- **Exercise details**:
How many lines in the entries below contain the word "computer"? Answer with the number and nothing else.

- **Extracted data**:
•••••

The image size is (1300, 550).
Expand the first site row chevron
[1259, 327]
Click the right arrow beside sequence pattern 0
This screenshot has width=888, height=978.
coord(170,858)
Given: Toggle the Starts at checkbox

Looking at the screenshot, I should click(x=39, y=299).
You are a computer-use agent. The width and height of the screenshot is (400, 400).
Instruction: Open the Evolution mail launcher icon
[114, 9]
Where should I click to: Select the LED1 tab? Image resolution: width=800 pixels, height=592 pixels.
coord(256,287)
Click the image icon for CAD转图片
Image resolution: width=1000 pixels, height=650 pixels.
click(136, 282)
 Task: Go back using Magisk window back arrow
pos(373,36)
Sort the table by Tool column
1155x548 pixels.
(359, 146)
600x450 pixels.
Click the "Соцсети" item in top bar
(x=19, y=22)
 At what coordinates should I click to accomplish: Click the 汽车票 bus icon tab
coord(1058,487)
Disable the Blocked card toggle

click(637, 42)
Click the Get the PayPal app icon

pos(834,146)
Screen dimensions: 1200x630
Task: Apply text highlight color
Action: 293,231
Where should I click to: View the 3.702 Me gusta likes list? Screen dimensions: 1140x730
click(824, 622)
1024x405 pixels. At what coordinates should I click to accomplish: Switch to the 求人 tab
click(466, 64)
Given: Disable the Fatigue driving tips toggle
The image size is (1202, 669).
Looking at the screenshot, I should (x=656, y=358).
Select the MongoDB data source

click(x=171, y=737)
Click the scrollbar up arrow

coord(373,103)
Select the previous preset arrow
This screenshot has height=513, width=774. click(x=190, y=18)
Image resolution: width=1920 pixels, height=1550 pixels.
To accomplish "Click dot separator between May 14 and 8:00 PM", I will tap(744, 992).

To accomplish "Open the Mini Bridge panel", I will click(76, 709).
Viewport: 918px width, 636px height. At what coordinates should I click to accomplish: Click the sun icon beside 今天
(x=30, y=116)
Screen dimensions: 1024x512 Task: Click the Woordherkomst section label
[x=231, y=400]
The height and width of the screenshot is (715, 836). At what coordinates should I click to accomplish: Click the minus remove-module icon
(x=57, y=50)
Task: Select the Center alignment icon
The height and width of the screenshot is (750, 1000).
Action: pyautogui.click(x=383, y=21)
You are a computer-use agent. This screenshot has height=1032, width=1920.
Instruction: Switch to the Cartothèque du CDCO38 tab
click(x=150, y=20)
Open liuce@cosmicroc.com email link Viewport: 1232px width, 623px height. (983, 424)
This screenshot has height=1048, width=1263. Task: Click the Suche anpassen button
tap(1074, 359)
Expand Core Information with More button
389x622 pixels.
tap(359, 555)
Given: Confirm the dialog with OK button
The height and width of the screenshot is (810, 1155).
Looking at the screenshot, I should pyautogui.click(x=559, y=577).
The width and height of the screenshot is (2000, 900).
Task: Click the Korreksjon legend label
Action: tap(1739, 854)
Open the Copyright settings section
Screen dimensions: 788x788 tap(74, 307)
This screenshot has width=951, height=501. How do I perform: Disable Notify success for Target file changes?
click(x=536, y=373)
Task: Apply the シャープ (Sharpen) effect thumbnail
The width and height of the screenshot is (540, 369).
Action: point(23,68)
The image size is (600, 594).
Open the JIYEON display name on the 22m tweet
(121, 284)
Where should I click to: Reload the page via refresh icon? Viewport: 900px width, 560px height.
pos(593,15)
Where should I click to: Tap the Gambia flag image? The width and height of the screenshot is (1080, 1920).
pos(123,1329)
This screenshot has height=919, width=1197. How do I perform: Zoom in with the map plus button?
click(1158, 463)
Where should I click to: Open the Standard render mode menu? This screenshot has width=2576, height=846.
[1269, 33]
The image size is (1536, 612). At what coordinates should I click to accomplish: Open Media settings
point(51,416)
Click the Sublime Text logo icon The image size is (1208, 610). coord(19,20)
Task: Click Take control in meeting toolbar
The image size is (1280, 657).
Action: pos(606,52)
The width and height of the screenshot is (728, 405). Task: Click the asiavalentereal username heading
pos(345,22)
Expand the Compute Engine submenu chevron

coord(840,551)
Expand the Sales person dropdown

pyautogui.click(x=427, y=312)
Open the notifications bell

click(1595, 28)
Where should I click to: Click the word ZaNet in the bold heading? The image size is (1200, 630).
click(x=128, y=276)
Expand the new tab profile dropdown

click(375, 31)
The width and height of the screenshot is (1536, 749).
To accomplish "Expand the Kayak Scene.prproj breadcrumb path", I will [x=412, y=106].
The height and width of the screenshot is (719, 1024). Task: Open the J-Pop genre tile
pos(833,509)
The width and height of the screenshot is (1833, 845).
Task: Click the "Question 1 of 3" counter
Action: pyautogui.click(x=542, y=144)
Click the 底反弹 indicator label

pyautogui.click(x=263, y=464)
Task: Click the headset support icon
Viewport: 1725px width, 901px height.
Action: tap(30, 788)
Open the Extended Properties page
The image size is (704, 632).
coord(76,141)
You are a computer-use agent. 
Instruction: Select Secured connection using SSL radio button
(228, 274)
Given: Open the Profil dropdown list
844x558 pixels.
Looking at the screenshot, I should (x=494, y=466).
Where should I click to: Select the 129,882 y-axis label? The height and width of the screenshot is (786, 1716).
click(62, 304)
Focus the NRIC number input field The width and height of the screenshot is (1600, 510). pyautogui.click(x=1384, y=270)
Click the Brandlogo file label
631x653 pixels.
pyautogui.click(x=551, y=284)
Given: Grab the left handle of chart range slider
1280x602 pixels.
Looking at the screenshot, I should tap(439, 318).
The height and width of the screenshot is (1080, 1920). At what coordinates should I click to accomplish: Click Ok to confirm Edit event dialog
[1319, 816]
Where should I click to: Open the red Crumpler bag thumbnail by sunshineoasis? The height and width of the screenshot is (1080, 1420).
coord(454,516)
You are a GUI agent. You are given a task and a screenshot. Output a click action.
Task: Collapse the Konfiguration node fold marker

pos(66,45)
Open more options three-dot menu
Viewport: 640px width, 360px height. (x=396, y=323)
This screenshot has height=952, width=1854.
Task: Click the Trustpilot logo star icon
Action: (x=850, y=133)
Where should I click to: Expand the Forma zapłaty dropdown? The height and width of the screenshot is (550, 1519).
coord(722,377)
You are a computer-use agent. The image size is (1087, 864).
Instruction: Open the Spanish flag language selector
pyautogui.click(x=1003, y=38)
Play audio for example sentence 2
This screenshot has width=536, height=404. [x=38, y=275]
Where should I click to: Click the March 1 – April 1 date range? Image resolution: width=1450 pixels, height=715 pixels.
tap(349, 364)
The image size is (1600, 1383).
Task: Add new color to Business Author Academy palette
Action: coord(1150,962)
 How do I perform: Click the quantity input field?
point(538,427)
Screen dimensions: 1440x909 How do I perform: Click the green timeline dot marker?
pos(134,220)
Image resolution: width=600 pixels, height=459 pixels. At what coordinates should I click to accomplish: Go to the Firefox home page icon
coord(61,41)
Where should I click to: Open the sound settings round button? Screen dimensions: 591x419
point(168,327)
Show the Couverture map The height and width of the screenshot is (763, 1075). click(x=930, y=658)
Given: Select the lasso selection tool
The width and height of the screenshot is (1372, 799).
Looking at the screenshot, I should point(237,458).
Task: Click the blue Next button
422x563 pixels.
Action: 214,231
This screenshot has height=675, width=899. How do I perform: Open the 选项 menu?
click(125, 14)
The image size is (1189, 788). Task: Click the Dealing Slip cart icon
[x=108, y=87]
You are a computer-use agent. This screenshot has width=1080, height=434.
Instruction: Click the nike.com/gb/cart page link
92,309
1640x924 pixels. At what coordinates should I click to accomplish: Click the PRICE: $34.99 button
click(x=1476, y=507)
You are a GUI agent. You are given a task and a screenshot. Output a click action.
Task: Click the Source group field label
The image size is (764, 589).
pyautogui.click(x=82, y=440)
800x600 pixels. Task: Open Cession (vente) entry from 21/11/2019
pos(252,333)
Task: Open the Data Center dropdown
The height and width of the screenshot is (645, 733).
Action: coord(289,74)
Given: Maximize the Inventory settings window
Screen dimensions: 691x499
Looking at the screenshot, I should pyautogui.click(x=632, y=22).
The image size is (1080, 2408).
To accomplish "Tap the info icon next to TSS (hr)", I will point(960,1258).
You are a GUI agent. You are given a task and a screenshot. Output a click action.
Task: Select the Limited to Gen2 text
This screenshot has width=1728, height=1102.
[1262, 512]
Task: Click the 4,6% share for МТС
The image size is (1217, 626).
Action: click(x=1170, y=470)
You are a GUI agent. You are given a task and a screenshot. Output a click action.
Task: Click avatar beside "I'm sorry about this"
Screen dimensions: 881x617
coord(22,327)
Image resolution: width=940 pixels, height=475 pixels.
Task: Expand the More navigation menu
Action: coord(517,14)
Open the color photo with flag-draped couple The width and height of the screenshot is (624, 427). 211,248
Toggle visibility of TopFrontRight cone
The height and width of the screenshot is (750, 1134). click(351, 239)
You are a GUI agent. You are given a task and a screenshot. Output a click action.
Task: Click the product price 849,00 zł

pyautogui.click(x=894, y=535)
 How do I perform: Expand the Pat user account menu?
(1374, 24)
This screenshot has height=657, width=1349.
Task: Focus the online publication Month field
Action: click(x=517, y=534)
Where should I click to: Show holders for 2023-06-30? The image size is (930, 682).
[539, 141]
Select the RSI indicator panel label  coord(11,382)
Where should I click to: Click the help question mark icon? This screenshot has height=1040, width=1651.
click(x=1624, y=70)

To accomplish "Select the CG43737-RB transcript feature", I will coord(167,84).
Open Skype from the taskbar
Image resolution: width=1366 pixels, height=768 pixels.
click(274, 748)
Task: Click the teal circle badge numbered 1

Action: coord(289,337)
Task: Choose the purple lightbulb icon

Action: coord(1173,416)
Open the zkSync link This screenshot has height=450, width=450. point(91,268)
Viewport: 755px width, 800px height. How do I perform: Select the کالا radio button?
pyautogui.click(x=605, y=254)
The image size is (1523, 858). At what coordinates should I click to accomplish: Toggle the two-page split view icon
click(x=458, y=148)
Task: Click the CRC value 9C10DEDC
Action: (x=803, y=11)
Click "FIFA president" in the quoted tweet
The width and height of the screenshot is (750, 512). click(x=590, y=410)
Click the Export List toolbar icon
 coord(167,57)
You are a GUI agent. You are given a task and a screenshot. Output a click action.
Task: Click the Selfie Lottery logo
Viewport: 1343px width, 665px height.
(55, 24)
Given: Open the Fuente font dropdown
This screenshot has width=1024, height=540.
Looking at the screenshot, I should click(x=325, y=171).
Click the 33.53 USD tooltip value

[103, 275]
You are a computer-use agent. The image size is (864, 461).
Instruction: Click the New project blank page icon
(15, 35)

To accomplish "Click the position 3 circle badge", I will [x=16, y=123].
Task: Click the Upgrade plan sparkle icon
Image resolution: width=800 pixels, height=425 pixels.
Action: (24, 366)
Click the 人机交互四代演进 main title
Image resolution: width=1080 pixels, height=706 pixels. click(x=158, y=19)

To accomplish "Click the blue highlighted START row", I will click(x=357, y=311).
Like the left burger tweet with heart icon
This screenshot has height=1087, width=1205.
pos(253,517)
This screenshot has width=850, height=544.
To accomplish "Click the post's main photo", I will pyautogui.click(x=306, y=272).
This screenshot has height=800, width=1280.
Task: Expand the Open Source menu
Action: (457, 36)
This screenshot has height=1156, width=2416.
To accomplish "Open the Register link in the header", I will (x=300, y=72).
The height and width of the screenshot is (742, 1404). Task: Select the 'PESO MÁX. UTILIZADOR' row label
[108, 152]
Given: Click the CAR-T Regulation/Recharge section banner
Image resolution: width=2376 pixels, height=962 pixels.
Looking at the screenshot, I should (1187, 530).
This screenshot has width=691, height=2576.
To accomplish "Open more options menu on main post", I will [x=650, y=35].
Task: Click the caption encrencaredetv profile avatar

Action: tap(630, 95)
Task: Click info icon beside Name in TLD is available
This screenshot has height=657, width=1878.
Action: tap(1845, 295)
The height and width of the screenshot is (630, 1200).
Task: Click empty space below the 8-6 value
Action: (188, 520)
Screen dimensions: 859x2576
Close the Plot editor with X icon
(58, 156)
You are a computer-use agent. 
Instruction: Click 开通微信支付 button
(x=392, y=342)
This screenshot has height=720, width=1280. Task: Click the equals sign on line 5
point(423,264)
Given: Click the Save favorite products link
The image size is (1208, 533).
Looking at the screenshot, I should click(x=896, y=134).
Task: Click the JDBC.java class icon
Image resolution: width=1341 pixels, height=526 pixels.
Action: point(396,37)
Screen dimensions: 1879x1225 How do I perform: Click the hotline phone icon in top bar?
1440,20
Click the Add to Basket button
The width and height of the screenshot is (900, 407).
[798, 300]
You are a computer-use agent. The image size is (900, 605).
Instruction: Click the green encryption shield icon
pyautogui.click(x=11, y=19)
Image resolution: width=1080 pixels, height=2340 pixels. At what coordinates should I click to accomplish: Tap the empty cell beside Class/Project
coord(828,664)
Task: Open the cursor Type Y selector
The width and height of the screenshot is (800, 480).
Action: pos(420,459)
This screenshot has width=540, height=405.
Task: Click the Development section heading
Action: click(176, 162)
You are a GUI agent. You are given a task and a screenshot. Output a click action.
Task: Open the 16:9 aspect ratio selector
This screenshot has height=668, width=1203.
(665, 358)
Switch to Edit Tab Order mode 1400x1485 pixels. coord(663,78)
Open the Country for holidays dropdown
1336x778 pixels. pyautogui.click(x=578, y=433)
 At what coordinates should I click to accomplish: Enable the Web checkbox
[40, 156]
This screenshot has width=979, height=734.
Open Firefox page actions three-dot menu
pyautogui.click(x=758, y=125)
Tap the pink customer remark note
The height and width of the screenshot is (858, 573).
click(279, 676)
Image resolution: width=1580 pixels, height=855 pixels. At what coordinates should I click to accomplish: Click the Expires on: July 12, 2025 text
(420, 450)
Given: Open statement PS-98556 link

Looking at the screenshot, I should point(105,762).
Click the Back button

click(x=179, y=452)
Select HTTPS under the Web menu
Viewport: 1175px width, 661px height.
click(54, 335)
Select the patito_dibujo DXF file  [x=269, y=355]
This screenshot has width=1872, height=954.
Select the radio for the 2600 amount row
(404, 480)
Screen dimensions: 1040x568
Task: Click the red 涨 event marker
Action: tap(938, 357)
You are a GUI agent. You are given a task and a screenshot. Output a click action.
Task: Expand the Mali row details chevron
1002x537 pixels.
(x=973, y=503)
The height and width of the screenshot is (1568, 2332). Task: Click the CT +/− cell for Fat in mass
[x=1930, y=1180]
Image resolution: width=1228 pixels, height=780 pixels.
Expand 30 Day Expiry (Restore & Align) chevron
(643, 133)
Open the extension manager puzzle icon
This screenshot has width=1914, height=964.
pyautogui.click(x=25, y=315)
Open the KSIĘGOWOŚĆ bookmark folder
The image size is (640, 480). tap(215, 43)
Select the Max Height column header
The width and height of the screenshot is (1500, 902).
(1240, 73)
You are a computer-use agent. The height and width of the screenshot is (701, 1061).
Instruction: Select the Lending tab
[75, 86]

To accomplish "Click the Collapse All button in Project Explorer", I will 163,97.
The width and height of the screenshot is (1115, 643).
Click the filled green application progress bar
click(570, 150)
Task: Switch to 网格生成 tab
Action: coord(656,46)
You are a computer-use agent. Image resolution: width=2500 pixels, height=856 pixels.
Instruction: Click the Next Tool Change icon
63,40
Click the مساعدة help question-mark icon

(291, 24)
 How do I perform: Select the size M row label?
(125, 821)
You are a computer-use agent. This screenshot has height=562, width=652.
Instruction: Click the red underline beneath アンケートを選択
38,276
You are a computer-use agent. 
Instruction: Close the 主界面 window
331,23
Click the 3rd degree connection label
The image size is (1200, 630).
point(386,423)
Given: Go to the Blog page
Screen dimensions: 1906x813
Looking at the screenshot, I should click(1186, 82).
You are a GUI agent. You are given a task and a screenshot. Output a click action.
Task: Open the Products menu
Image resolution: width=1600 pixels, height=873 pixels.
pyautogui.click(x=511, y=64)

•••••

- **Solution for this exercise**:
12